The Journey Begins to Lake Chapala Ajijic, Mexico

November 18, 2009

Have you ever been lost in a foreign country and not been able to speak the language?  Sound frightening?  Join us on our journey to Chapala/Ajijic, Mexico and see for yourself.

The first time we got lost was when we crossed the border at Piedras Negras, Mexico just on the other side of Eagle Pass, Texas.  We found the bridge that spanned the two countries—America and Mexico—no problem.  We waited in line to pull through the toll booth where we paid $85.00 pesos to enter the country. 


“We made it!” we beamed to each other.  Next stop, the customs station where you get your VISA, car registration and necessary documentation to be a legal visitor to Mexico.

We drove through the toll booth and chose the lane marked Nothing to Declare as we thought we would declare the tobacco, two bottles of alcohol and meds when we went through customs and this stop was only for those coming into Mexico for the day.  We drove into the city expecting to see the customs station not far beyond the port of entry.  We just kept going and going and going with no sign of an official customs building.

We were now out in the middle of nowhere and the only sign of humanity we saw was a factory of some kind we passed several miles out of the city where Mexican workers were lounging around waiting for the bus to take them back to PN.  The sun was fading and it was getting later and later and later.

We’d been warned about driving in Mexico after dark in every book and website we’d read, so we decided that we’d better turn around  and go back to Eagle Pass, find a room, and call it a day.  The disappointment we felt at not being on the other side of the border was s appeased by a comfortable room where our doggie was welcomed and we had a wonderful meal in the restaurant next to the hotel.

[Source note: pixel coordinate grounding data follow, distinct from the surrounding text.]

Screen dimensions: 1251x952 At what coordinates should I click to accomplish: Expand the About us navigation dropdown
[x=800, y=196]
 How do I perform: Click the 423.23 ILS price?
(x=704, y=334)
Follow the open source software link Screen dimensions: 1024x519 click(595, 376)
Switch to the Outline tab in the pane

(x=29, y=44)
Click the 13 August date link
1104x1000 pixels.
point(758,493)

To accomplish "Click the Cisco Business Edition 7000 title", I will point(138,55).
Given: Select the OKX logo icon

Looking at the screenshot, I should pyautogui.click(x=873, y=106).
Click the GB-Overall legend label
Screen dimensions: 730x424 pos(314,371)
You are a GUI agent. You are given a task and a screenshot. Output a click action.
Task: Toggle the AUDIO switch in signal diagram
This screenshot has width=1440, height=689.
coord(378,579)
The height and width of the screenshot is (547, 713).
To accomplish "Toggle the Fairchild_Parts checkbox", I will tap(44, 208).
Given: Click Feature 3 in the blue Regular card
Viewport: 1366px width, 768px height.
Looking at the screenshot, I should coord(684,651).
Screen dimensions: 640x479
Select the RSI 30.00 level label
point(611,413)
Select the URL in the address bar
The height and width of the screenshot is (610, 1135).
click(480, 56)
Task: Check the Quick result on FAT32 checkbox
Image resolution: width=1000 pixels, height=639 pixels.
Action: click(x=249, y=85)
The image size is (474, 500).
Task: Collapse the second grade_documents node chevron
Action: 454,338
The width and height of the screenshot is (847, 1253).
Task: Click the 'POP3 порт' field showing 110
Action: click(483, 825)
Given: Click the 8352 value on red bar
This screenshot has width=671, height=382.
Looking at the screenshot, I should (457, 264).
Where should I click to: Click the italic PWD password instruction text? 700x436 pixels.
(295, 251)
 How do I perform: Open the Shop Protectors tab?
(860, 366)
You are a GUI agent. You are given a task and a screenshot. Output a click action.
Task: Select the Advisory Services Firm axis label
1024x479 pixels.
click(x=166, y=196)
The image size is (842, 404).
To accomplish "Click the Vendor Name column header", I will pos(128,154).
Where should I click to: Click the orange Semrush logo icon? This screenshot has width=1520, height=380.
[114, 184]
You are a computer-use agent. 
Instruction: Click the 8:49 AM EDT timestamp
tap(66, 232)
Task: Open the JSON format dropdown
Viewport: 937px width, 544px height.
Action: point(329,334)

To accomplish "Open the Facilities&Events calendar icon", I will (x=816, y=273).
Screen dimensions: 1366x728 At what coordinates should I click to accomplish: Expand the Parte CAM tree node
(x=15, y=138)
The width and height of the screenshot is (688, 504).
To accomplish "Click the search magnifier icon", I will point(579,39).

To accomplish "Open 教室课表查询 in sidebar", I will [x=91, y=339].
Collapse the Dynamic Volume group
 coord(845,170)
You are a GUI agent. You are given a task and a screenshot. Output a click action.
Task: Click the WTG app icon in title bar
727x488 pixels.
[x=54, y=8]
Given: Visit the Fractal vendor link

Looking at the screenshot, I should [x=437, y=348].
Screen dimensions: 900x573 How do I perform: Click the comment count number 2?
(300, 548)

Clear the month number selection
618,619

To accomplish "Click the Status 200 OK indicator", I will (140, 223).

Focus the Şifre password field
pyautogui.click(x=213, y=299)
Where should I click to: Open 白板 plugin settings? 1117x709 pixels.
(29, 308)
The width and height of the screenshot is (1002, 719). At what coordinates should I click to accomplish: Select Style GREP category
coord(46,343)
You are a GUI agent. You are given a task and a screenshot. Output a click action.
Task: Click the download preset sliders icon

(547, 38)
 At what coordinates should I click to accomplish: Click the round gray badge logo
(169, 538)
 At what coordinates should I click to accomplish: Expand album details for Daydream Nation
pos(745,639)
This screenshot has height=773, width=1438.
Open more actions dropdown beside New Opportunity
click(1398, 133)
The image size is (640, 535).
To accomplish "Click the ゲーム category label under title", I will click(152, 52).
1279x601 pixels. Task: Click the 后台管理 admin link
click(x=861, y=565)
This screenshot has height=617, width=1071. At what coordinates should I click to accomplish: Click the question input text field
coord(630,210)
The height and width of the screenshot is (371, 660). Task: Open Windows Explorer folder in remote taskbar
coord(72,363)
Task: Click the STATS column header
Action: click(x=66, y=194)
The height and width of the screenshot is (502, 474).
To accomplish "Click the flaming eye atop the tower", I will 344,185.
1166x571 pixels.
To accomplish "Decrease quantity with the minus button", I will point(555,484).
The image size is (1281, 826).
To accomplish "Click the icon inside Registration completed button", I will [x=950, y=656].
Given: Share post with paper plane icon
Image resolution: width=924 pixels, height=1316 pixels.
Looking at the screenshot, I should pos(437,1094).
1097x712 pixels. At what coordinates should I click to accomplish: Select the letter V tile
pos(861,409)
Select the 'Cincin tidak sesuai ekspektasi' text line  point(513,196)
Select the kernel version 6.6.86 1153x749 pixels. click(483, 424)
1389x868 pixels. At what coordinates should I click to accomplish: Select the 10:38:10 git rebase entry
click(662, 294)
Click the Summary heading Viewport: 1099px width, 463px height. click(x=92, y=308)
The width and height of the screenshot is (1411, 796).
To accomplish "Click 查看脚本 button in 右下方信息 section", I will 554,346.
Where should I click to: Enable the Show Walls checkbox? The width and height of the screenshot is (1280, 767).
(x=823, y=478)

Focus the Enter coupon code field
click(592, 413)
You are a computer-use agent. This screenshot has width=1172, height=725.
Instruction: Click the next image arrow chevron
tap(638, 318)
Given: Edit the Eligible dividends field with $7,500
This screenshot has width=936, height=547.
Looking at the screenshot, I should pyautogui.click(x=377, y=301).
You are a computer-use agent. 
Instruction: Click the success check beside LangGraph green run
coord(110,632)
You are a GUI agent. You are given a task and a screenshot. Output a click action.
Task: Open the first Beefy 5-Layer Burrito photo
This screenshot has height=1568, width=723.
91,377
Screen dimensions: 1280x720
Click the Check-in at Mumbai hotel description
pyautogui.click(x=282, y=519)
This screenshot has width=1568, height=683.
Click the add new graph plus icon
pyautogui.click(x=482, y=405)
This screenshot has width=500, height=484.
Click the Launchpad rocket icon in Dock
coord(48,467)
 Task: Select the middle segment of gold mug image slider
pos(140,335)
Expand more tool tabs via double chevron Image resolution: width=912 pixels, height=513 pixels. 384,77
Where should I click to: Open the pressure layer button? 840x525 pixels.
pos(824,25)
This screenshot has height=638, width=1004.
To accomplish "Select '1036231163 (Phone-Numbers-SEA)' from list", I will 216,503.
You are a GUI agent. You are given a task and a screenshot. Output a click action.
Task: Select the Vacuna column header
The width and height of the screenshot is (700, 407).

The next morning, we repeated yesterday’s routine; we crossed the bridge and paid our toll fee. Yeah! We were on our way again!  This time, we thought perhaps we should take the lane where you declare what you’re taking into Mexico. A uniformed officer waved us to pull into a lane for inspection of our van.  Feeling confident that I had all our paperwork in perfect order, efficiently stored in a file box, I was prepared for anything, or so I thought.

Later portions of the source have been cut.